For this whole expression to be equal to zero, one of two things must be true:
1. `r = 0` (This means we are right at the center, the origin point)
2. `r - 2a cos θ = 0` (This is the other part of the equation)

Let's work with the second part: `r - 2a cos θ = 0`.
To get 'r' by itself, I can add `2a cos θ` to both sides of the equation:
`r = 2a cos θ`

And here's a neat thing: the point `r=0` (the origin) is actually included in `r = 2a cos θ`! If you set `θ = π/2` (which is 90 degrees), then `cos(π/2)` is `0`, and `r = 2a * 0`, so `r = 0`. So, the single equation `r = 2a cos θ` covers the whole shape!

Alternative answer

Answer: $r = 2a \cos \theta$ Explain
This is a question about <converting from rectangular to polar coordinates>. The solving step is:

Hey friend! This problem asks us to change an equation that uses 'x' and 'y' (which are like street addresses on a map) into one that uses 'r' and 'theta' (which are like how far away something is and what direction it's in from the center).

We know some cool tricks to do this:
1. Whenever you see $x^2 + y^2$, you can just swap it for $r^2$. That's super neat!
2. And whenever you see just an 'x', you can swap it for $r \cos \theta$.
3. For 'y', you'd swap it for $r \sin \theta$, but we don't have a 'y' by itself here.

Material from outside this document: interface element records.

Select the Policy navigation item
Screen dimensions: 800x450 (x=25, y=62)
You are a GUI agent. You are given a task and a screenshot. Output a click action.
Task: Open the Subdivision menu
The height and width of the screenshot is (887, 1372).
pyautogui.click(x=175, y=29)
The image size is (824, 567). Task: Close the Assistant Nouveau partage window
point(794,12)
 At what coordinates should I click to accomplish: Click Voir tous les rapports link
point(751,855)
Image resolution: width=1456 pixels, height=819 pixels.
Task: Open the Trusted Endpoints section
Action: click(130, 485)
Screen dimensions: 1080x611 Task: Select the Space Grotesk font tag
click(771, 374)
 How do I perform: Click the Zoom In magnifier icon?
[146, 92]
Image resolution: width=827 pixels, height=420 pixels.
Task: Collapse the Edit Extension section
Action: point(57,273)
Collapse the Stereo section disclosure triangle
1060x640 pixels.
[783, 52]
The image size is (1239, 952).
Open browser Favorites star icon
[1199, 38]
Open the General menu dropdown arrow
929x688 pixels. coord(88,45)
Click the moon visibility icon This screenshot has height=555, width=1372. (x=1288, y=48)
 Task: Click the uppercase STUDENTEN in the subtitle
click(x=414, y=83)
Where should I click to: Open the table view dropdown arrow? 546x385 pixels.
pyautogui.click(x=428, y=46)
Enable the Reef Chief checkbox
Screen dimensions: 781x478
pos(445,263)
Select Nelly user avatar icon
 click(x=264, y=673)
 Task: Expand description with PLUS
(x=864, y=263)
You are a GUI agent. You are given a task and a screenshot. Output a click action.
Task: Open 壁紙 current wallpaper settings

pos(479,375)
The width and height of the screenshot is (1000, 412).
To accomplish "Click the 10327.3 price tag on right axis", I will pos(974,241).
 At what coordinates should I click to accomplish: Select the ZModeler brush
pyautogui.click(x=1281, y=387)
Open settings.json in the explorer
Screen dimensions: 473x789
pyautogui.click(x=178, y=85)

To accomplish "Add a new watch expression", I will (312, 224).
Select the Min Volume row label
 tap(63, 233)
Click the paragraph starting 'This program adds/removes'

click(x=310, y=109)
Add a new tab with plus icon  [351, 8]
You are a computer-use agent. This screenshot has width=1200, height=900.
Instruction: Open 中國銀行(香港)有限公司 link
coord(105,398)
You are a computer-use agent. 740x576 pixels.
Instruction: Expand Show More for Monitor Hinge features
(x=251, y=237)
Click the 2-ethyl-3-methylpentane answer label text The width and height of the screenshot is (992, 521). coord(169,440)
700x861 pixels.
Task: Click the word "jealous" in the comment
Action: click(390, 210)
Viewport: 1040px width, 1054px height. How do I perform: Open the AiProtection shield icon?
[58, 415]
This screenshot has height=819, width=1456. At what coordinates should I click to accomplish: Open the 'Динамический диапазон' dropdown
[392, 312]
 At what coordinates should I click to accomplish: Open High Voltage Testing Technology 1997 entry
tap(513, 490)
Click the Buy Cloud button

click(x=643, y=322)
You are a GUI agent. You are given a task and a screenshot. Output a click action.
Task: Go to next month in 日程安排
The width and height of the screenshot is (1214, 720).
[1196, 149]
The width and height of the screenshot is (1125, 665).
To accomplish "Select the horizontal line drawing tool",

So, let's start with our equation:
$x^2 + y^2 - 2ax = 0$

Now, let's use our tricks!
First, replace $x^2 + y^2$ with $r^2$:
$r^2 - 2ax = 0$

Next, replace the 'x' with $r \cos \theta$:
$r^2 - 2a(r \cos \theta) = 0$

Look at that! Now we have an equation with only 'r's and 'theta's. Let's make it look nicer.
We can see that 'r' is in both parts ($r^2$ and $2ar \cos \theta$). So, we can pull out an 'r' from both! This is like factoring.
$r(r - 2a \cos \theta) = 0$

This means either $r=0$ (which is just the very center point) or the part inside the parentheses is equal to zero.
$r - 2a \cos \theta = 0$

If we move the $2a \cos \theta$ part to the other side of the equals sign, we get:
$r = 2a \cos \theta$

This equation for 'r' and 'theta' actually includes the $r=0$ case too, because when $\theta$ is $\pi/2$ (or 90 degrees), $\cos(\pi/2)$ is 0, which makes $r=0$. So, we just need the one equation.

And there you have it! We changed the 'x' and 'y' equation into a neat 'r' and 'theta' one!